Population (2023 Census)
- • Total: 6,827
- Time zone: UTC -3
- Postal code: 94001
- Dial plan: +598 4354 (+4 digits)

= Sarandí Grande =

Sarandí Grande is a city in the north of the Florida Department of central Uruguay.

==Geography==
It is located on the intersection of Route 5 with Route 42, about 140 km from Montevideo, 43 km north-northwest of Florida, the capital city of the department, and 43 km south-southeast of Durazno, the capital city of the Durazno Department.

==History==
First on 6 July 1853, and then on 22 July 1861 the creation of a city in the modern location of Sarandí Grande was approved by the Acts of Ley N° 331 and Ley N° 695 respectively. The village was founded in October 1874 in the area of the railway station.
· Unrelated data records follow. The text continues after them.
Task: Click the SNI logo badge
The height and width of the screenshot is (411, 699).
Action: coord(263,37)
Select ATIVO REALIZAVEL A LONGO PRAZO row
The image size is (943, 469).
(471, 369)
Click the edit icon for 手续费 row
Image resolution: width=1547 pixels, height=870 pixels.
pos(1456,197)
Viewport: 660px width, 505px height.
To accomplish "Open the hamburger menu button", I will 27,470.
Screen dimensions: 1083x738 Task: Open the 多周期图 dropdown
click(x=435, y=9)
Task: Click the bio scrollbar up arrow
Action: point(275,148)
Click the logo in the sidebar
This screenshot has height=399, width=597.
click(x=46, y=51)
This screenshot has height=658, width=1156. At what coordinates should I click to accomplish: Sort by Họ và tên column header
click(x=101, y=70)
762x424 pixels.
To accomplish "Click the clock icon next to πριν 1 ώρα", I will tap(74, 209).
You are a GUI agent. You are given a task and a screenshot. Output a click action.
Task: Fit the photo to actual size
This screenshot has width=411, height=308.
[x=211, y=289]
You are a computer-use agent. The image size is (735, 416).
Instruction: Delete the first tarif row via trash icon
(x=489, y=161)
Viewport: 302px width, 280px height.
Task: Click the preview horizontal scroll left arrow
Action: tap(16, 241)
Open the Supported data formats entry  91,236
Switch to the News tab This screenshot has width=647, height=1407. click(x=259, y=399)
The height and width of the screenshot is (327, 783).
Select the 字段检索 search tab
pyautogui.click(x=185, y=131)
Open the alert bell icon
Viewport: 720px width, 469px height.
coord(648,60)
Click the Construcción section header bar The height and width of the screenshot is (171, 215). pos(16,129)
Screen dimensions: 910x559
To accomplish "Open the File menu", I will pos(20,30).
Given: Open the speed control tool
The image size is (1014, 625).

On 13 June 1906, its status was established as "Pueblo" (village) by the Act of Ley N° 3.042, at the time serving as head of the judicial section of "Estación Sarandí". It was renamed "Sarandí" and its status was elevated to "Villa" (town) on 15 October 1923 by the Act of Ley N° 7.638. Finally, on 1 July 1956 it was renamed "Sarandí Grande" and its status was elevated to "Ciudad" (city) by the Act of Ley N° 11.960.

==Population==
In 2023, Sarandi Grande had a population of 6,827. It is the second largest city of the department.

| Year | Population |
|---|---|
| 1908 | 3,579 |
| 1963 | 5,295 |
| 1975 | 5,545 |
| 1985 | 5,379 |
| 1996 | 5,635 |
| 2004 | 6,362 |
| 2011 | 6,130 |
| 2023 | 6,827 |

Source: Instituto Nacional de Estadística de Uruguay

==Places of worship==
- Our Lady of the Pillar Parish Church (Roman Catholic)

==Economy==
The economy relies on dairy farming and agriculture.